Angiogenesis and arthritis: a potential therapeutic target?

Musculoskeletal disorders such as rheumatoid arthritis (RA) are a common cause of pain and disability. Over the past decade, advances in understanding RA pathogenesis, based on studies of human cells and animal models of disease, have led to the identification of new targets for therapeutic intervention. Nevertheless, despite the clinical success of anticytokine biologicals, further initiatives in understanding RA pathogenesis to aid further drug discovery are highly desirable.

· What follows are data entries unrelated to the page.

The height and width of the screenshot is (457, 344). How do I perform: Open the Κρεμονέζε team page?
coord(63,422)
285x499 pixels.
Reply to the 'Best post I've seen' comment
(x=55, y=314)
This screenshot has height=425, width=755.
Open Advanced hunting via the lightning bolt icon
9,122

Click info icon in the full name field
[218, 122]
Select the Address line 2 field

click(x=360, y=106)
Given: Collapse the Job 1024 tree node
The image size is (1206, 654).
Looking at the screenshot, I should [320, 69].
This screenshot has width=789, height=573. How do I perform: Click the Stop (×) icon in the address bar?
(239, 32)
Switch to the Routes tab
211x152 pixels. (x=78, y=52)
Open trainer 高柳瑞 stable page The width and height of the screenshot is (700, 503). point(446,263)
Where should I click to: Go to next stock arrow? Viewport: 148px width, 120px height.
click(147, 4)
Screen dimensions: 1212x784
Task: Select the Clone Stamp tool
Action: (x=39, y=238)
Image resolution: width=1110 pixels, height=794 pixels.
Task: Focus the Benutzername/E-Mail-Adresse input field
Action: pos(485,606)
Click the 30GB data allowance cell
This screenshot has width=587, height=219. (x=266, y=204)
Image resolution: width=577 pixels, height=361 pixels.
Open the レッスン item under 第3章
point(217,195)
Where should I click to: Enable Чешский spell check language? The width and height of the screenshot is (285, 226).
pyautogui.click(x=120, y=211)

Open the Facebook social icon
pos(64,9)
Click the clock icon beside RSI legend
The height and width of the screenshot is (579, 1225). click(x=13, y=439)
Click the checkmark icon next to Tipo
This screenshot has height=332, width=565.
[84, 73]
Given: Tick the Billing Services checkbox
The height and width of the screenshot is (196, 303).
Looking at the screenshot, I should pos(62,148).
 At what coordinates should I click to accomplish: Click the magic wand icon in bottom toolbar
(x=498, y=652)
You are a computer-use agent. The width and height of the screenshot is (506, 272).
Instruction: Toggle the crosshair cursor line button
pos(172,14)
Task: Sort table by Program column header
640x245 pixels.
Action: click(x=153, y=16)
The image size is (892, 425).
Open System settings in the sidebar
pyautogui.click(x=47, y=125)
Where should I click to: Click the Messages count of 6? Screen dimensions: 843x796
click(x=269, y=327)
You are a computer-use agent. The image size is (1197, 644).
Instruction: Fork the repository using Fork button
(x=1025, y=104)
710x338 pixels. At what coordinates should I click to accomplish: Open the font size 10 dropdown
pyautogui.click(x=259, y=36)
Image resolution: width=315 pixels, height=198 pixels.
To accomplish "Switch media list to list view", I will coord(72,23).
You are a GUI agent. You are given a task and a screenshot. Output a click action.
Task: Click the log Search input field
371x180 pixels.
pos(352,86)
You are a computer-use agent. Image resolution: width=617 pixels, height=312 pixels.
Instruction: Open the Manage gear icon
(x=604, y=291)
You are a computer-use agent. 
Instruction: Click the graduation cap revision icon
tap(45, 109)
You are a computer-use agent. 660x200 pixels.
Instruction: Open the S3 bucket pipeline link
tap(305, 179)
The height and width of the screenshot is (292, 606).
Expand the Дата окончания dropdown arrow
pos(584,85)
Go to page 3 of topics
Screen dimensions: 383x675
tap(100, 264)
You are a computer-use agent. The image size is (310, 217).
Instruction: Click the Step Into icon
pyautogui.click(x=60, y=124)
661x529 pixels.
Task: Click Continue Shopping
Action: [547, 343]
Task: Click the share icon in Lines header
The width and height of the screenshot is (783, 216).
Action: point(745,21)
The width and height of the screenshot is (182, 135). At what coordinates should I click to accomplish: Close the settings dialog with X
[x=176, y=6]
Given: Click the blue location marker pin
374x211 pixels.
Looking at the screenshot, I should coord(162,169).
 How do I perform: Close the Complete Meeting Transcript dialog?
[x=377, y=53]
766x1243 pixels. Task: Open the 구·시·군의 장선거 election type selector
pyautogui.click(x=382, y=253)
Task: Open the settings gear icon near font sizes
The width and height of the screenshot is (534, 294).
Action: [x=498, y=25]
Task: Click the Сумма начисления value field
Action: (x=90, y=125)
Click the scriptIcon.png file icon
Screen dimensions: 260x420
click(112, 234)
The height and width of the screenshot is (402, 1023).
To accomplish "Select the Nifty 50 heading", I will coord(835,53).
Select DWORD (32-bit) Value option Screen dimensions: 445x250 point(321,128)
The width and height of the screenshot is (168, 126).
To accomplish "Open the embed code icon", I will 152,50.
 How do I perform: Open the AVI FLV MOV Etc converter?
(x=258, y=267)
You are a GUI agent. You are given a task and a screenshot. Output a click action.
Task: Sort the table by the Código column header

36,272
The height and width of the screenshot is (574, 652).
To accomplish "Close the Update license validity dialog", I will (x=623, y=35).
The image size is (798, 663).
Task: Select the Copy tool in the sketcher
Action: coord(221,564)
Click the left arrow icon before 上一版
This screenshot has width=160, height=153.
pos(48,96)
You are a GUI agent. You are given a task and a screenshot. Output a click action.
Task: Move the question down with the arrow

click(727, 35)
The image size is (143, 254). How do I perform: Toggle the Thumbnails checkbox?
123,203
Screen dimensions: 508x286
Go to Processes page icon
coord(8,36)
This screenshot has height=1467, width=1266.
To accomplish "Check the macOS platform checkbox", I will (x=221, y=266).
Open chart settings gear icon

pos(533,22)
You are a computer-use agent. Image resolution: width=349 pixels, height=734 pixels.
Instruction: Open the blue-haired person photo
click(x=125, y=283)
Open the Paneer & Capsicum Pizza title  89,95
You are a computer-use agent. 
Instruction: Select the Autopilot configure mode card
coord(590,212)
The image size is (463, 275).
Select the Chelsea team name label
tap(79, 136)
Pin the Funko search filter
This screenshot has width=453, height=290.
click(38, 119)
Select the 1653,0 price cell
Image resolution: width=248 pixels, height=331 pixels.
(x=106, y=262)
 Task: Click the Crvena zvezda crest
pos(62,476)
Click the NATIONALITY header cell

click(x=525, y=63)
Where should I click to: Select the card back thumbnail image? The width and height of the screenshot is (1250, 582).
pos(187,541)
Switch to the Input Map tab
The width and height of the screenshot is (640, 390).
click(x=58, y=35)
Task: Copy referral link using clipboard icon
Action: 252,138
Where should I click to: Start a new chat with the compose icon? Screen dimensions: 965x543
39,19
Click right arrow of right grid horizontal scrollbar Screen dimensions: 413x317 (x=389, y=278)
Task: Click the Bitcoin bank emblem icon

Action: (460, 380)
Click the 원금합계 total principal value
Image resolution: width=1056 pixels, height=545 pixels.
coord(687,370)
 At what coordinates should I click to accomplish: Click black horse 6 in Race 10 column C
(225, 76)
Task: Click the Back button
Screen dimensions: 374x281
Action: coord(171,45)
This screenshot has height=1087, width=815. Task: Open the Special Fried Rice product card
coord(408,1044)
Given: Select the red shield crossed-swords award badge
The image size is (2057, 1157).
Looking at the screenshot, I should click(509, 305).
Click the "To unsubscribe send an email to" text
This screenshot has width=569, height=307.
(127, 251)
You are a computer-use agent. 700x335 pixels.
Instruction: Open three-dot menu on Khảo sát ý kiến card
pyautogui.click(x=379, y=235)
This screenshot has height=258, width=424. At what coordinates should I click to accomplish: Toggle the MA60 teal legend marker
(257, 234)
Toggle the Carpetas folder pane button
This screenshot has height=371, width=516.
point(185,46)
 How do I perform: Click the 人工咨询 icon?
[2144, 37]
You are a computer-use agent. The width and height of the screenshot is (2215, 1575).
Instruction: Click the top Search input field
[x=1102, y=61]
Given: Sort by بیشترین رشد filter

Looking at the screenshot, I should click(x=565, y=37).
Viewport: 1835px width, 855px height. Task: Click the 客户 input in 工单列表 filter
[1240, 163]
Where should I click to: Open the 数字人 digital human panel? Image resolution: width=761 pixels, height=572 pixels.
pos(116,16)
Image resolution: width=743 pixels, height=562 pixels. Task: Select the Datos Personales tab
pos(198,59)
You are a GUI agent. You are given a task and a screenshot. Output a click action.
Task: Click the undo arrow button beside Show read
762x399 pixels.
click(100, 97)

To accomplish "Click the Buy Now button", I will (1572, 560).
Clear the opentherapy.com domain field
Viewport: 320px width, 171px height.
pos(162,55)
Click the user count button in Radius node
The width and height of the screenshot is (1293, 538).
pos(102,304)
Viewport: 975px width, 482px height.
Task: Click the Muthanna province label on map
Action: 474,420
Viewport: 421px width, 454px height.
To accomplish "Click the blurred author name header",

An early event in RA is an alteration in synovial blood vessel density. The hyperplasia of the synovium necessitates a compensatory increase in the number of blood vessels to nourish and oxygenate the tissue. A key response to increased requirement for nutrients and/or reduced oxygen is to form new blood vessels (angiogenesis). In RA, the synovial blood vessel number has been found to correlate with hyperplasia, mononuclear cell infiltration and indices of joint tenderness. Endothelial cells lining blood vessels within RA synovium have been shown to express cell-cycle antigens. A variety of angiogenic mediators, including cytokines and growth factors, have been identified in rheumatoid joints. We and other workers have shown that expression of the angiogenic factor vascular endothelial growth factor (VEGF) is increased in RA. Importantly, circulating levels of VEGF are elevated in patients with established RA and are reduced by anti-tumour necrosis factor alpha antibody treatment, suggesting that part of the beneficial effect of anti-tumour necrosis factor alpha in RA may be reduced angiogenesis.

However, new blood vessel formation may not keep pace with synovial proliferation leading to regions of hypoperfusion. Intra-articular oxygen tension is significantly lower in RA patients when compared with controls, and hypoxia-inducible transcription factors such as HIF-1α and HIF-2α are significantly upregulated. Of relevance in the context of RA, VEGF is significantly upregulated by hypoxia, which would promote further blood vessel formation. As well as being a key angiogenic factor, VEGF also promotes vascular endothelial cell survival, by increasing expression of anti-apoptotic proteins such as Bcl-2, and members of the inhibitor of apoptosis family (namely cIAP-1, XIAP and survivin), which directly bind to and inhibit caspases. Our data suggest that induction of these apoptosis inhibitors is mediated via the NF-κB pathway.

We are currently further investigating pathways activated by VEGF, as well as dissecting out the response of synovial cells to hypoxia, both in terms of induction of angiogenic molecules such as VEGF and upregulation of inflammatory cytokines such as tumour necrosis factor alpha. There have been a number of studies showing that angiogenesis blockade is effective in animal models of arthritis. Since VEGF is elevated early during the course of RA, and since RA is most active in the initial stages of disease, early treatment might reduce subsequent joint erosion and damage. RA may be a potential target for anti-angiogenic therapy, and targeting VEGF may prove to be especially beneficial.